In mid-January, AT&T; launched its Unity calling plan that takes the bundle a step further -- it promotes the concept of a community of 100 million land-line and wireless customers who now can talk to each other for free. But to join the community, customers must buy an all-distance land-line plan and a Unity wireless plan that forces them to give up rollover minutes. Moreover, getting out of the one- or two-year contracts incurs an early termination fee of $175.

“If you spend less than $15 for long-distance calls each month, or if your cellphone bill is below the national average of $50, then you will waste your money on this plan,” said Bill Hardekopf, chief executive of consumer long-distance telephone comparison site

The focus on higher stand-alone prices and value packages is helping to hold off the industry’s biggest fear -- a price war.

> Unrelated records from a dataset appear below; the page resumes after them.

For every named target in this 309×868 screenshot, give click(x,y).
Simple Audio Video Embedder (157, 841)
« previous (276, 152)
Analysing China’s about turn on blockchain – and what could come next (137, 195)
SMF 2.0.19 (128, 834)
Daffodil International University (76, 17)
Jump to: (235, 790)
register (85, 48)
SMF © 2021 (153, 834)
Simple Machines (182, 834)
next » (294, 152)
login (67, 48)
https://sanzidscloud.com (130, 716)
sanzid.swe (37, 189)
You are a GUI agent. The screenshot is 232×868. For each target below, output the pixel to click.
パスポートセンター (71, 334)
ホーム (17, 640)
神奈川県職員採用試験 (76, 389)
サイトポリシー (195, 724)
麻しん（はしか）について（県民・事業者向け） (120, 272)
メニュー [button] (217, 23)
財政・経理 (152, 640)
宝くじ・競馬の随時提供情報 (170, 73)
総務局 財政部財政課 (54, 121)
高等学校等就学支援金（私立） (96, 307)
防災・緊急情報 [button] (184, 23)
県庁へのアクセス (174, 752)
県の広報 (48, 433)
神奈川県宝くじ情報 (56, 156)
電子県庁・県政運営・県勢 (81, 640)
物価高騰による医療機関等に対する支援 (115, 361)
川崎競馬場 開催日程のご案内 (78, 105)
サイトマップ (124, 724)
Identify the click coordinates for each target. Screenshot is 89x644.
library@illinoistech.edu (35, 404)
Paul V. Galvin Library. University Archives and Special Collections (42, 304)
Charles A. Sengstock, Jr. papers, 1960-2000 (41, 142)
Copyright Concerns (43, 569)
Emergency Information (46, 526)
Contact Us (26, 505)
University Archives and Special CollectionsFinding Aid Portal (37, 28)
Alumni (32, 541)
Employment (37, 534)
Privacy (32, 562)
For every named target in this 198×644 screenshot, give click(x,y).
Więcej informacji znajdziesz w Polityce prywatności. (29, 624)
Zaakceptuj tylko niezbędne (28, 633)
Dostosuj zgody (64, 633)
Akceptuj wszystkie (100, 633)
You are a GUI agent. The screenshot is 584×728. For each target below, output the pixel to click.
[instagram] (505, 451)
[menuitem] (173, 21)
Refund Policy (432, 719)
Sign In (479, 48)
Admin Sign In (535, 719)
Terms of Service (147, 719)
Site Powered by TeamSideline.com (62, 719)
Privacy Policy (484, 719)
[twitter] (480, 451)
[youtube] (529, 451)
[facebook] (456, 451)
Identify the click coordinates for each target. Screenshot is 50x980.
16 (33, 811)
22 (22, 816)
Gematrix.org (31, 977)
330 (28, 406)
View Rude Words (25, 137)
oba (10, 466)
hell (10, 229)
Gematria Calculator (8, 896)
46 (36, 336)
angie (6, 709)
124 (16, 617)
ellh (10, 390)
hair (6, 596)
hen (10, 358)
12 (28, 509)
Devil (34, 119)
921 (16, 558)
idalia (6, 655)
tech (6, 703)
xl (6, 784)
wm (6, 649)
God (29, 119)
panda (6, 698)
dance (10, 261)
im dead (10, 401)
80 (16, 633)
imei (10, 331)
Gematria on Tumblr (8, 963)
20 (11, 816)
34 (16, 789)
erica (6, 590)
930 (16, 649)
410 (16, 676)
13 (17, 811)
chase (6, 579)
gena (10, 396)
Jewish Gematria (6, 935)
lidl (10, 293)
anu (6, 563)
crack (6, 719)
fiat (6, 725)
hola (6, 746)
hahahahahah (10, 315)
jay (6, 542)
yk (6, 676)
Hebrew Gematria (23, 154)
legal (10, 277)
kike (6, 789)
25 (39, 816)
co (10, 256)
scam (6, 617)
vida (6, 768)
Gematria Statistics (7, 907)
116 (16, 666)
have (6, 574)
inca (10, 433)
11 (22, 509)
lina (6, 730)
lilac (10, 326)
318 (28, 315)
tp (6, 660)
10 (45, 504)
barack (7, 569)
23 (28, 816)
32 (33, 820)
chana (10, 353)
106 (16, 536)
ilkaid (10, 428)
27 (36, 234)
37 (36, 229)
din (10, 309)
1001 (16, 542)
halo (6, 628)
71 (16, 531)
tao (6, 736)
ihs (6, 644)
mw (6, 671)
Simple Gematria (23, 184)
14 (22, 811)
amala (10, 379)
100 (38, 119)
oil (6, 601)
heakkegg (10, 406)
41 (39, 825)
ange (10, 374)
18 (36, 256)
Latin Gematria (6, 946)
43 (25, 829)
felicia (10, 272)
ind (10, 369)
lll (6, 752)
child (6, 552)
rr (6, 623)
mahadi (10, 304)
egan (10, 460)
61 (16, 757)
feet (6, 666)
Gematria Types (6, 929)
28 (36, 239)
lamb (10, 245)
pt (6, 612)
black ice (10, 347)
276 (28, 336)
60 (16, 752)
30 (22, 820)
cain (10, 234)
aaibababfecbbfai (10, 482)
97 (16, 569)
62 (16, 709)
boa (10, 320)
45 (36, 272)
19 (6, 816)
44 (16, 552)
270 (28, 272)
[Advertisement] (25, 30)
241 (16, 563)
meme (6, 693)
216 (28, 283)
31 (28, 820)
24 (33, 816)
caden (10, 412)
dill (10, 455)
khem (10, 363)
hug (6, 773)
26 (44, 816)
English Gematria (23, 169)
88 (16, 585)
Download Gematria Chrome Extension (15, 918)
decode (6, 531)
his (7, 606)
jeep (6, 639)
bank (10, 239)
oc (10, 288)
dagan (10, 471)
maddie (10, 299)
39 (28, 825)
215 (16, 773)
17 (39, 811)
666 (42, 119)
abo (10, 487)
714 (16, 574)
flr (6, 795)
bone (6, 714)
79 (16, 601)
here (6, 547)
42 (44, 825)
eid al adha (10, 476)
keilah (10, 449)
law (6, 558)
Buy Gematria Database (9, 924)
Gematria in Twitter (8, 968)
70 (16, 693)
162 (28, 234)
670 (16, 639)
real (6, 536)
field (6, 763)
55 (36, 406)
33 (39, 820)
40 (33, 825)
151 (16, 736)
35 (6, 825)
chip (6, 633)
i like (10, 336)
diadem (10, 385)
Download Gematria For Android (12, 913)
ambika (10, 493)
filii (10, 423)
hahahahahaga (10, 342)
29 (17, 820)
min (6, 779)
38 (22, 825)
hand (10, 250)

“We believe price is the most important variable to watch in the wireless industry,” Barden said. In a bid for growth, he said, “newly created titanic wireless entities” could start trying to pick off each others’ customers by lowering prices.


Only two major companies bucked the recent upward pricing trend, Barden’s report said. Sprint slashed introductory prices and added minutes to lower-priced plans, but it allowed its handset prices to rise an average of 20%. The other price cutter is Qwest Communications International Inc., the nation’s No. 3 land-line carrier, which serves 14 Western states but not California.

Cable companies, which pushed phone service heavily last year, kept bundled prices generally flat. Comcast Corp. and several others offered a bare-bones package of voice, video and data plans for $99 a month.

But few people paid that price because they were dissatisfied with the limited offering, Barden said. Most paid more to boost their Internet speeds or to add TV channels or phone features.